Page text —
-*-
The Csh-style !:0
history expansion is an interactive feature. You can use the command history -p "!:0"
to execute it in a script context, though (even when you have set +H
, like most sane people have); but executing it inside PROMPT_COMMAND
or the prompt itself is highly unwieldy. (When I tried, it would show me the penultimate command, or something from within the PROMPT_COMMAND
scriptlet itself.)
Borrowing from https://stackoverflow.com/a/6110446/874188 (currently the accepted answer to Echoing the last command run in Bash?) I would go with
trap 'prompt_previous_command=$prompt_this_command; prompt_this_command=$BASH_COMMAND' DEBUG
PS1='$([[ ${prompt_previous_command%%\ *} == "cd" ]] && echo "(${PWD/$HOME/~})")[jobs: \j] \> '
It is unfortunate that echo "\\w"
-*-
Written request — Can you extend the Bash prompt answer, carrying on from its final words?

Records supplied —
-*-
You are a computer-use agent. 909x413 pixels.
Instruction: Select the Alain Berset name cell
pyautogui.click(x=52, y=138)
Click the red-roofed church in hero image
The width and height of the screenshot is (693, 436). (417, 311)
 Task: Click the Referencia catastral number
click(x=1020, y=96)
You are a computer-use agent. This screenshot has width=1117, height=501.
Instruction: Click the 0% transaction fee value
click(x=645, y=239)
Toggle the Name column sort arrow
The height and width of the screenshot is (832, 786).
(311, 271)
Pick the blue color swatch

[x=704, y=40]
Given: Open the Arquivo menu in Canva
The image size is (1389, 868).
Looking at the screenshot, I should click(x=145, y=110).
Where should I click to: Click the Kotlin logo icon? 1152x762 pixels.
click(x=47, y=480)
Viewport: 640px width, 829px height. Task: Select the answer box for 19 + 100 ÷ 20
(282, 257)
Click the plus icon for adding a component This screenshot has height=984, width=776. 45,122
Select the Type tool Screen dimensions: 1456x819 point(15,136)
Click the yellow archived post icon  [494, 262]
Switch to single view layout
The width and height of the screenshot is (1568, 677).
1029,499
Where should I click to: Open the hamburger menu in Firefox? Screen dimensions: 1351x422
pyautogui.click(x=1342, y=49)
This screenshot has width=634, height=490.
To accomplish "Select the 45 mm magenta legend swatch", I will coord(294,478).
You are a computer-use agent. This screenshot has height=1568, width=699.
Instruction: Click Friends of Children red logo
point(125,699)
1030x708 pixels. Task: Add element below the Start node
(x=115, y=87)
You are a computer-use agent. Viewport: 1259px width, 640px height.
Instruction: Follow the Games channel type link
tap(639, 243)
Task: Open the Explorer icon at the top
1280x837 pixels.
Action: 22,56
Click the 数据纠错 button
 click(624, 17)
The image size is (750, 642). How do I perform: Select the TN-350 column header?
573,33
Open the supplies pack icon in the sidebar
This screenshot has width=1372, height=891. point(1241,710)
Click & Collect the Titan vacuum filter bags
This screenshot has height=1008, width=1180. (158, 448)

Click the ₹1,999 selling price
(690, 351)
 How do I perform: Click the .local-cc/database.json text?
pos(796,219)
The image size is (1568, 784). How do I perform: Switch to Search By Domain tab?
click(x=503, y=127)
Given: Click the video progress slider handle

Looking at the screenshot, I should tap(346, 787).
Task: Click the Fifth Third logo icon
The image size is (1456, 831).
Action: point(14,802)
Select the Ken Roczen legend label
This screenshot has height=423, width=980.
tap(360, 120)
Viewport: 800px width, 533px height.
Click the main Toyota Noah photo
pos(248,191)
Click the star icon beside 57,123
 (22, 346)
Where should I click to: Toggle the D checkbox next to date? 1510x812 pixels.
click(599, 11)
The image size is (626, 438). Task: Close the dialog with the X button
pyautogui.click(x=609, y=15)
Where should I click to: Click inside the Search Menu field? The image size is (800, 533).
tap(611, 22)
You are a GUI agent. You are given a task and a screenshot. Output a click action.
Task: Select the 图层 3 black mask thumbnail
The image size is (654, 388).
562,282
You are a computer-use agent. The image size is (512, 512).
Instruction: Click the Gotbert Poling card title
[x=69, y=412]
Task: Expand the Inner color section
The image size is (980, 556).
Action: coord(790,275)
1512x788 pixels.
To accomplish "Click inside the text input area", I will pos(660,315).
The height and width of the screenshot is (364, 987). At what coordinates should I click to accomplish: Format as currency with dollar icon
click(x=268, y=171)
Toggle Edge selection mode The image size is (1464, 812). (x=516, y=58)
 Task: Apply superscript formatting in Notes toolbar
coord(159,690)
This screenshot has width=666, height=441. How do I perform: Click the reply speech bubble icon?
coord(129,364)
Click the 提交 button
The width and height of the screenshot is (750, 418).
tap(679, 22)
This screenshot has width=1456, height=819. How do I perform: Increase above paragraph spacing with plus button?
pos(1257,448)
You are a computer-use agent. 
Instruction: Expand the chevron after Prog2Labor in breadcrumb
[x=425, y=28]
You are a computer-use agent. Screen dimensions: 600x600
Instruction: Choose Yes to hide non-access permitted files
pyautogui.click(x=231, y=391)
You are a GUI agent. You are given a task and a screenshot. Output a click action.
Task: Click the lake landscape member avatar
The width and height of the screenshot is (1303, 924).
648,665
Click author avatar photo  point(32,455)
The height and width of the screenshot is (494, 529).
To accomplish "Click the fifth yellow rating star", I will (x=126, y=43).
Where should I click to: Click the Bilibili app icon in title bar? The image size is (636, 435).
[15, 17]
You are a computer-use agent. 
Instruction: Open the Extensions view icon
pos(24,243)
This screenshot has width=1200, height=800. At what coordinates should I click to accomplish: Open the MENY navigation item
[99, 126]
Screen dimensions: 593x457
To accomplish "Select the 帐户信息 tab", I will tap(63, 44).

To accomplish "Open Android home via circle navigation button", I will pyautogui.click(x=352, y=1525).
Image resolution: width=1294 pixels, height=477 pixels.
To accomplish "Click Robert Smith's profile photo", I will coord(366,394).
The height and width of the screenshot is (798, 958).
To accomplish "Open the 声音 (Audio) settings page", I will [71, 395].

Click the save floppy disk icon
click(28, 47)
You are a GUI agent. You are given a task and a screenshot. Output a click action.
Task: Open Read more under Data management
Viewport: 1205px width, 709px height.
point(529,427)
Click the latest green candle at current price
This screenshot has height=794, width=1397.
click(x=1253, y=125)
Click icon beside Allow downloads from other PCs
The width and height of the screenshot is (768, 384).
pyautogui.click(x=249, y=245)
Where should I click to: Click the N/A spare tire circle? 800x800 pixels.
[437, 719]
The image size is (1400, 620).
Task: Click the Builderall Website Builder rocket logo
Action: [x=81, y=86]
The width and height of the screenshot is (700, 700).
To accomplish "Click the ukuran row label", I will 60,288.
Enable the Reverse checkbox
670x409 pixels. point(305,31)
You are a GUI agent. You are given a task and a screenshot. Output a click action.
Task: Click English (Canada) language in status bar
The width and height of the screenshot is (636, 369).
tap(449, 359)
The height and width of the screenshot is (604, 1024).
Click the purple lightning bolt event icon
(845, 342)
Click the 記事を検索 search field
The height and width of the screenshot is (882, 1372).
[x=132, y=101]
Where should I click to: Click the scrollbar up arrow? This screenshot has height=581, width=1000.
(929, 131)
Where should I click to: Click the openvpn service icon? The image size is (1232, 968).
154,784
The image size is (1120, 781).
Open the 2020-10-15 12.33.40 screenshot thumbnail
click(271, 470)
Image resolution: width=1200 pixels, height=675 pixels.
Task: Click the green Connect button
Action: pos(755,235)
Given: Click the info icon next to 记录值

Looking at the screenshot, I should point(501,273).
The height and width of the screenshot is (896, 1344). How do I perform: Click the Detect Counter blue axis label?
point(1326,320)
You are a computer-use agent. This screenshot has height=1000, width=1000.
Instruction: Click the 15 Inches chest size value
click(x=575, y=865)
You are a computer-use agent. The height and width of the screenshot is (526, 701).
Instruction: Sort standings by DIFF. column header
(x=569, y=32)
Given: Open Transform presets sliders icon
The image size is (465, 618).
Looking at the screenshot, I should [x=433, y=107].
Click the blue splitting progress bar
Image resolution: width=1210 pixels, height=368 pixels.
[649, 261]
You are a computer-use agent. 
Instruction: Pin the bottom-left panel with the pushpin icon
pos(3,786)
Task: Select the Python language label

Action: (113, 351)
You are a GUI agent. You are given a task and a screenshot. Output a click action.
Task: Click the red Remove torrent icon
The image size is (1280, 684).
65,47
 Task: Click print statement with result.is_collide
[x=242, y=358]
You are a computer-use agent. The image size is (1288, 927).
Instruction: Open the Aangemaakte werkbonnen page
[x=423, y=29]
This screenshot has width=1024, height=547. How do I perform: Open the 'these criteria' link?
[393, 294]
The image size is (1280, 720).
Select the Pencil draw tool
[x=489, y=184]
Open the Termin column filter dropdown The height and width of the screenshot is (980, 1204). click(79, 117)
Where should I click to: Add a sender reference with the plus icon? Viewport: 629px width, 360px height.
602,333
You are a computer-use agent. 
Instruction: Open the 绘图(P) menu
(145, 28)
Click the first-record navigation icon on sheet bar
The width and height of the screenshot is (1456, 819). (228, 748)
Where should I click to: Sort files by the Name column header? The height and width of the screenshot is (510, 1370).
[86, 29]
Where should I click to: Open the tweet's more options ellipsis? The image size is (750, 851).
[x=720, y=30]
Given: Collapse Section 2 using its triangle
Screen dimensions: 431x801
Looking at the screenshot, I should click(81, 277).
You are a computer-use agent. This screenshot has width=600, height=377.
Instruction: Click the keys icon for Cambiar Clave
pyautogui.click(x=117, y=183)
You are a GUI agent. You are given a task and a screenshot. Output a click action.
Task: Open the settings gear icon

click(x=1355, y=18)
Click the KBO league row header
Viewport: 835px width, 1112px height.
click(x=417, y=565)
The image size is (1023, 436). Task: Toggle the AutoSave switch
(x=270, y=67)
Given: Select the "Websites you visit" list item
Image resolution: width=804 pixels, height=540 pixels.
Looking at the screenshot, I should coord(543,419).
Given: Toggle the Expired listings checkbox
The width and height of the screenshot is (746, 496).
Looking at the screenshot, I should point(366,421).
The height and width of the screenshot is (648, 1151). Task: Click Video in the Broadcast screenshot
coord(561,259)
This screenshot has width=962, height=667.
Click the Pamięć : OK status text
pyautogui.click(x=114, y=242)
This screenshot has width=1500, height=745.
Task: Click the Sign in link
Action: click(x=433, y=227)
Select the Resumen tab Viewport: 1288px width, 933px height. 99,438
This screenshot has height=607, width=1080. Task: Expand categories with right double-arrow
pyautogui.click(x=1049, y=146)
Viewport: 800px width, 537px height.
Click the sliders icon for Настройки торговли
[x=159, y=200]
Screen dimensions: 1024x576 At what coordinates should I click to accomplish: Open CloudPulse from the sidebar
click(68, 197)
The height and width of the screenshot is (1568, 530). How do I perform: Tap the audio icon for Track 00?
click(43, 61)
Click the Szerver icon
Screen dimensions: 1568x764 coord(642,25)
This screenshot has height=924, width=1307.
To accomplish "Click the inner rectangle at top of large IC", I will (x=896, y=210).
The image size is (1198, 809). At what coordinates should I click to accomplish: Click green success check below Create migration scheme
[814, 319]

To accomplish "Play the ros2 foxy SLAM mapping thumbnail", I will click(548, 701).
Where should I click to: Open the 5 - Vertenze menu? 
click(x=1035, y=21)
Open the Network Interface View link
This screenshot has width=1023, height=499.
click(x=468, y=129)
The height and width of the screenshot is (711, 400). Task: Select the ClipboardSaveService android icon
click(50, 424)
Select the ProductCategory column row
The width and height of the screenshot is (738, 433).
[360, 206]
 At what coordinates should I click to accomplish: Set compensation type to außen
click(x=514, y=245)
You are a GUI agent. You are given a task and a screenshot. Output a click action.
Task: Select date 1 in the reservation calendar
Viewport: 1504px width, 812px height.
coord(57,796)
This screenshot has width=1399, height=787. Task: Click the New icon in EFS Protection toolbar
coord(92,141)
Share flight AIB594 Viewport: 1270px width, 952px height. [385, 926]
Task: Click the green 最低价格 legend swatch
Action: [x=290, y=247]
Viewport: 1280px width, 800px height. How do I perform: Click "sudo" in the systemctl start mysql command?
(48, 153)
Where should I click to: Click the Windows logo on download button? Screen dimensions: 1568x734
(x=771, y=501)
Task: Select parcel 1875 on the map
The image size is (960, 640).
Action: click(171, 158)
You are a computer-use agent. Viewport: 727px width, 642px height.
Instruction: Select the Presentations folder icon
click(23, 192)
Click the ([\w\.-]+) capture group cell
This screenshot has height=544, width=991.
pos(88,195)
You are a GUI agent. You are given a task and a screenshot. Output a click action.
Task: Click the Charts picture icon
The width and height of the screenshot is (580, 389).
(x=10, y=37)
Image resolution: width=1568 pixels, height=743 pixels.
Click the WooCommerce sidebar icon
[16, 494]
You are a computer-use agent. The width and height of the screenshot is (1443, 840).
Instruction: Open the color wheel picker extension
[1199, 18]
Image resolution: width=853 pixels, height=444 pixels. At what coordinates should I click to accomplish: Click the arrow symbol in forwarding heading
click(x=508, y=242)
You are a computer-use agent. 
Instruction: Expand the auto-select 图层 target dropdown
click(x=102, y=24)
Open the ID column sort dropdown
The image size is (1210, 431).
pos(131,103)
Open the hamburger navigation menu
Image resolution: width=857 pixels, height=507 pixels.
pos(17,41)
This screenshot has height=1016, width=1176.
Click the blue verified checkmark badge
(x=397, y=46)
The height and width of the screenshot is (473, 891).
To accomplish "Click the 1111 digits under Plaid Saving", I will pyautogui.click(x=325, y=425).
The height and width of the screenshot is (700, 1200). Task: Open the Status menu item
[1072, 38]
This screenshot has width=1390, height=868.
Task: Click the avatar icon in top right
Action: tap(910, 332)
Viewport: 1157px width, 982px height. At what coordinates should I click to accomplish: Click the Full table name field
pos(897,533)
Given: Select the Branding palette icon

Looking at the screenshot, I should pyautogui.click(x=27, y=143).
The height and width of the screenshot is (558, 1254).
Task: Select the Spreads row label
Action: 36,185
-*-
Expected answer —
doesn't produce the expanded value in this context; ${PWD/$HOME/~}
is a reasonable approximation, although there are corner cases where it gets it wrong.
... Perhaps a less confusing approach is to set the value in the trap already:
trap 'prompt_previous_command=$prompt_this_command
prompt_this_command=$BASH_COMMAND
[[ "${prompt_previous_command%%\ *}" == "cd" ]] &&
prompt_cwd="(\\w)" || prompt_cwd=""
PS1="$prompt_cwd[jobs: \\j] \\> "' DEBUG
Many Bash add-ons want to hook into your PROMPT_COMMAND
and might sabotage any attempt to reserve it for youself; of course, this approach has a similar problem if you have something else in your system which relies on the DEBUG
trap for something.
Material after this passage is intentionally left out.